India on the other hand refused to join the nuclear non-proliferation treaty, kept their heavy water program going and had by 1974 produced enough plutonium for one nuclear bomb, which they promptly exploded.  They still use heavy water moderated reactors, but since India is low on Uranium but rich in Thorium they have now converted one heavy water reactor to thorium with a Plutonium glow plug. It is set to go on-line in 2011. (1)

They are also developing  molten salt Thorium reactors, but full production is still a few years off.

There we have it. We could have gone with Thorium from the beginning, but the cold war was on, and the civilian peaceful use of nuclear energy was still all about nuclear weapons. Once all the bombs we could ever need were developed the greatest asset of nuclear power became its greatest liability.

We need to start over with Thorium, producing 0.01% of the long term wastes of other processes. There is enough Thorium around to last a million years at today’s cost. They can be built and produce energy for about 60% of the cost of a light water plant, and the total cost of ownership is even less since it produces and consumes its own fuel as you go. We will run out of just about every other ore long before then.

As time goes by, garbage dumps will look more and more attractive, having batteries, Mercury lamps, poisons galore, but also useful stuff capable of producing energy and fuel for transportation.  There are ongoing plans to convert garbage to jet fuel is taking place(2)

The future will need more energy to clean up the mess we’ve gotten  ourselves into.  Thorium is one part of the answer. Wind and solar are only blips on the energy chart, ethanol made from corn or other edible sources should be done away with, other biofuels can only do so much. Nuclear will have to play an increased role. Go Thorium!
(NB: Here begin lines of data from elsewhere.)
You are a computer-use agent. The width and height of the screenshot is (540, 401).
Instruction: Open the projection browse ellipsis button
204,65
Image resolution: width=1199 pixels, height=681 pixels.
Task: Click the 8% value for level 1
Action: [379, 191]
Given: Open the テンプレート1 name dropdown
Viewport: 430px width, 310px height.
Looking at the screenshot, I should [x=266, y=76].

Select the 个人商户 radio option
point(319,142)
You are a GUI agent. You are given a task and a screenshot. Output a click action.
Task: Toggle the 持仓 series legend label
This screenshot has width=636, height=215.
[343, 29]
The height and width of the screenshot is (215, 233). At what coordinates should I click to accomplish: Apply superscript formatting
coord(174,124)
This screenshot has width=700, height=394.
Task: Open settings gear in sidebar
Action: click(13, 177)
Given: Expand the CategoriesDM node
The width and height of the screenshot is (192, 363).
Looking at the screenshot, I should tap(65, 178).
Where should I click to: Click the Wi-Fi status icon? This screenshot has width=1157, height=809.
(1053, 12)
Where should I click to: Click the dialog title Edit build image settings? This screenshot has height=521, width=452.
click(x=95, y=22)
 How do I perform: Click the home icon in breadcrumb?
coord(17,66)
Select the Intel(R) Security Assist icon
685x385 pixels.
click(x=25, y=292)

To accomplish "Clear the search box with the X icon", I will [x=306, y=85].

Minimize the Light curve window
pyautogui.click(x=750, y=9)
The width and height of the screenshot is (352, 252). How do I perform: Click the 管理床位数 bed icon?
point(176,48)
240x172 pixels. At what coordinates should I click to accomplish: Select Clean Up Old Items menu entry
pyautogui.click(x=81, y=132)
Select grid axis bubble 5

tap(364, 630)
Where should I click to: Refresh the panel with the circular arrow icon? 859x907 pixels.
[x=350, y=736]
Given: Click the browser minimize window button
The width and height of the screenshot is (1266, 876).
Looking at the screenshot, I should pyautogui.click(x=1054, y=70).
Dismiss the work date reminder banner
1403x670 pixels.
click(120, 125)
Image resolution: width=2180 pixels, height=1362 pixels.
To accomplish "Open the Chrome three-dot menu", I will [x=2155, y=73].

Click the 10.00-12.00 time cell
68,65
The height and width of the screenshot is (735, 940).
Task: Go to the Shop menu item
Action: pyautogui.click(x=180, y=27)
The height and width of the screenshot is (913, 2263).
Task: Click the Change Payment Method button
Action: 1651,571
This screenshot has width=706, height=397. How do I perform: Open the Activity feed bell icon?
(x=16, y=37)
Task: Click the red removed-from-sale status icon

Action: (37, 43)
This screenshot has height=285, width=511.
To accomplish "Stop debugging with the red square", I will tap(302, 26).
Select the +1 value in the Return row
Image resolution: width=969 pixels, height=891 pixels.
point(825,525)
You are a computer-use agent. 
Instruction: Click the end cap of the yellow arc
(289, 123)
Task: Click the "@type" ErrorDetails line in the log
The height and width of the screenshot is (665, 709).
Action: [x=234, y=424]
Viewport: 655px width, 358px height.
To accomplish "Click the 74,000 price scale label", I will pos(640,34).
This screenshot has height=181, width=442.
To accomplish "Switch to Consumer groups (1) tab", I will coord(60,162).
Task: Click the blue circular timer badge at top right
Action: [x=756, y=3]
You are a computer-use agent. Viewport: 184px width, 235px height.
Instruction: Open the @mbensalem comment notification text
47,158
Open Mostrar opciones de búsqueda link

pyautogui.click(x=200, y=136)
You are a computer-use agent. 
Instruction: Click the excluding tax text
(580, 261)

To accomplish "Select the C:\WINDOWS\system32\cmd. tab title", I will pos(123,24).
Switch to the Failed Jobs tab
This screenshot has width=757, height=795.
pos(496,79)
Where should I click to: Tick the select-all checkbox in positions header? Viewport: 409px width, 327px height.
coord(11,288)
• (1) India has a vision of becoming a world leader in nuclear technology due to its expertise in fast reactors and thorium fuel cycle. India’s Kakrapar-1 reactor is the world’s first reactor which uses thorium rather than depleted uranium to achieve power flattening across the reactor core. India, which has about 25% of the world’s thorium reserves, is developing a 300 MW prototype of a thorium-based Advanced Heavy Water Reactor (AHWR). The prototype is expected to be fully operational by 2011, following which five more reactors will be constructed. Considered to be a global leader in thorium-based fuel, India’s new thorium reactor is a fast-breeder reactor and uses a plutonium core rather than an accelerator to produce neutrons. As accelerator-based systems can operate at sub-criticality they could be developed too, but that would require more research. India currently envisages meeting 30% of its electricity demand through thorium-based reactors by 2050.

(2)(Feb 18, 2010) British Airways has announced plans to source a part of its fuel supplies from waste municipal waste to fuel plant. The company plans to procure 16 million gallons of green jet fuel annually from the Solena plant that would come up in London. The plant which is expected to come online in 2014 would convert 50,000 tonnes of municipal waste into jet-grade fuel. The volume of fuel supplied initially would be 2 percent of the total fuel consumption of British Airways. This would cut down on the carbon emissions generated due to the conventional jet fuel, kerosene.